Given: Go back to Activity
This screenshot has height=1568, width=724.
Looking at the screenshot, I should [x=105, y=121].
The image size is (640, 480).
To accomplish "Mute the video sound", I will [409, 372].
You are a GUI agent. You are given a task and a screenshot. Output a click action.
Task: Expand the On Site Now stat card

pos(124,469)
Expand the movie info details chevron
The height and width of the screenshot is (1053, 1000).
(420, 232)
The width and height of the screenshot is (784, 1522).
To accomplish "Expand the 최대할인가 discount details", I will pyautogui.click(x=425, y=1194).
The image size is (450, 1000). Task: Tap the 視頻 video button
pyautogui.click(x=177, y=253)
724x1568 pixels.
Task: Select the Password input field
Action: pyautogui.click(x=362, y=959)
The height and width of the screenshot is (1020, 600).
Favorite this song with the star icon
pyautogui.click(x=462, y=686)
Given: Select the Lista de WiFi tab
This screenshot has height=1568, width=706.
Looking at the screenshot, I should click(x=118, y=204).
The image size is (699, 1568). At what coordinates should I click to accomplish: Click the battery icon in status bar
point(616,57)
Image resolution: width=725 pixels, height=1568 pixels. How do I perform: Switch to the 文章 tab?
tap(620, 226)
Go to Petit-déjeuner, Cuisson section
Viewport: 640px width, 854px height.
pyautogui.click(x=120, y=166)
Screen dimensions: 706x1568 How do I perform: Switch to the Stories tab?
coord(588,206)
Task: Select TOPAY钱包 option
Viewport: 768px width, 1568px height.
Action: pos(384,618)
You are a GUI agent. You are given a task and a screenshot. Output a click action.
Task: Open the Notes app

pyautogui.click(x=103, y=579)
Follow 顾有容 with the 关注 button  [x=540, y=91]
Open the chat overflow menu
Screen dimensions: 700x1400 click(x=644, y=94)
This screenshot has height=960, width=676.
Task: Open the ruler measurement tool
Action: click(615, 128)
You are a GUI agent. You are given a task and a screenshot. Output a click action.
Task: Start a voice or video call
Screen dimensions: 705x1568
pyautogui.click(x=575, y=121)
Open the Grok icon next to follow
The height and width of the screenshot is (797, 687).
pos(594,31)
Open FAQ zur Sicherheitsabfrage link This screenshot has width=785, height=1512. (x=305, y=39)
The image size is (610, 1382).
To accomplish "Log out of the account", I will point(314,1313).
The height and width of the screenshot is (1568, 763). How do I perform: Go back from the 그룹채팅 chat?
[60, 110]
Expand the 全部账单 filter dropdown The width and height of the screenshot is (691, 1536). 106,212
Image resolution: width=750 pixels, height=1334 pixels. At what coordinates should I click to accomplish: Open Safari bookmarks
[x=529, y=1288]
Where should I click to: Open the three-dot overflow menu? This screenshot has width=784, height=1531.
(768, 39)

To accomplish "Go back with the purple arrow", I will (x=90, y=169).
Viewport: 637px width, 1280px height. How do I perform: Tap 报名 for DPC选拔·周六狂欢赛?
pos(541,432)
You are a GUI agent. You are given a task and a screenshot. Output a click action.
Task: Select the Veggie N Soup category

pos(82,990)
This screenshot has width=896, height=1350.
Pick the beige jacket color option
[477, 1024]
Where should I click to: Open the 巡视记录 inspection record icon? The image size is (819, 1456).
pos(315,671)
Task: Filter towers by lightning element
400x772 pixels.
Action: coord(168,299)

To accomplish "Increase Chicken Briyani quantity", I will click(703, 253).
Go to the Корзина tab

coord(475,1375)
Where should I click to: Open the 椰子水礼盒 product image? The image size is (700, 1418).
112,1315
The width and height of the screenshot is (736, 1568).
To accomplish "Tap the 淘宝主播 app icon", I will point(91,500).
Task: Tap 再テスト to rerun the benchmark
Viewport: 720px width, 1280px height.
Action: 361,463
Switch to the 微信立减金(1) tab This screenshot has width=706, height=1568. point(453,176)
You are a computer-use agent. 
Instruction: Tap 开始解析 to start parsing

- - - - - - -

> [DO THIS]
Please duplicate every one of the items above line for line, keeping each character as it stands.

> [OUTPUT FOR THIS EXERCISE]
Given: Go back to Activity
This screenshot has height=1568, width=724.
Looking at the screenshot, I should [x=105, y=121].
The image size is (640, 480).
To accomplish "Mute the video sound", I will [409, 372].
You are a GUI agent. You are given a task and a screenshot. Output a click action.
Task: Expand the On Site Now stat card

pos(124,469)
Expand the movie info details chevron
The height and width of the screenshot is (1053, 1000).
(420, 232)
The width and height of the screenshot is (784, 1522).
To accomplish "Expand the 최대할인가 discount details", I will pyautogui.click(x=425, y=1194).
The image size is (450, 1000). Task: Tap the 視頻 video button
pyautogui.click(x=177, y=253)
724x1568 pixels.
Task: Select the Password input field
Action: pyautogui.click(x=362, y=959)
The height and width of the screenshot is (1020, 600).
Favorite this song with the star icon
pyautogui.click(x=462, y=686)
Given: Select the Lista de WiFi tab
This screenshot has height=1568, width=706.
Looking at the screenshot, I should click(x=118, y=204).
The image size is (699, 1568). At what coordinates should I click to accomplish: Click the battery icon in status bar
point(616,57)
Image resolution: width=725 pixels, height=1568 pixels. How do I perform: Switch to the 文章 tab?
tap(620, 226)
Go to Petit-déjeuner, Cuisson section
Viewport: 640px width, 854px height.
pyautogui.click(x=120, y=166)
Screen dimensions: 706x1568 How do I perform: Switch to the Stories tab?
coord(588,206)
Task: Select TOPAY钱包 option
Viewport: 768px width, 1568px height.
Action: pos(384,618)
You are a GUI agent. You are given a task and a screenshot. Output a click action.
Task: Open the Notes app

pyautogui.click(x=103, y=579)
Follow 顾有容 with the 关注 button  [x=540, y=91]
Open the chat overflow menu
Screen dimensions: 700x1400 click(x=644, y=94)
This screenshot has height=960, width=676.
Task: Open the ruler measurement tool
Action: click(615, 128)
You are a GUI agent. You are given a task and a screenshot. Output a click action.
Task: Start a voice or video call
Screen dimensions: 705x1568
pyautogui.click(x=575, y=121)
Open the Grok icon next to follow
The height and width of the screenshot is (797, 687).
pos(594,31)
Open FAQ zur Sicherheitsabfrage link This screenshot has width=785, height=1512. (x=305, y=39)
The image size is (610, 1382).
To accomplish "Log out of the account", I will point(314,1313).
The height and width of the screenshot is (1568, 763). How do I perform: Go back from the 그룹채팅 chat?
[60, 110]
Expand the 全部账单 filter dropdown The width and height of the screenshot is (691, 1536). 106,212
Image resolution: width=750 pixels, height=1334 pixels. At what coordinates should I click to accomplish: Open Safari bookmarks
[x=529, y=1288]
Where should I click to: Open the three-dot overflow menu? This screenshot has width=784, height=1531.
(768, 39)

To accomplish "Go back with the purple arrow", I will (x=90, y=169).
Viewport: 637px width, 1280px height. How do I perform: Tap 报名 for DPC选拔·周六狂欢赛?
pos(541,432)
You are a GUI agent. You are given a task and a screenshot. Output a click action.
Task: Select the Veggie N Soup category

pos(82,990)
This screenshot has width=896, height=1350.
Pick the beige jacket color option
[477, 1024]
Where should I click to: Open the 巡视记录 inspection record icon? The image size is (819, 1456).
pos(315,671)
Task: Filter towers by lightning element
400x772 pixels.
Action: coord(168,299)

To accomplish "Increase Chicken Briyani quantity", I will click(703, 253).
Go to the Корзина tab

coord(475,1375)
Where should I click to: Open the 椰子水礼盒 product image? The image size is (700, 1418).
112,1315
The width and height of the screenshot is (736, 1568).
To accomplish "Tap the 淘宝主播 app icon", I will point(91,500).
Task: Tap 再テスト to rerun the benchmark
Viewport: 720px width, 1280px height.
Action: 361,463
Switch to the 微信立减金(1) tab This screenshot has width=706, height=1568. point(453,176)
You are a computer-use agent. 
Instruction: Tap 开始解析 to start parsing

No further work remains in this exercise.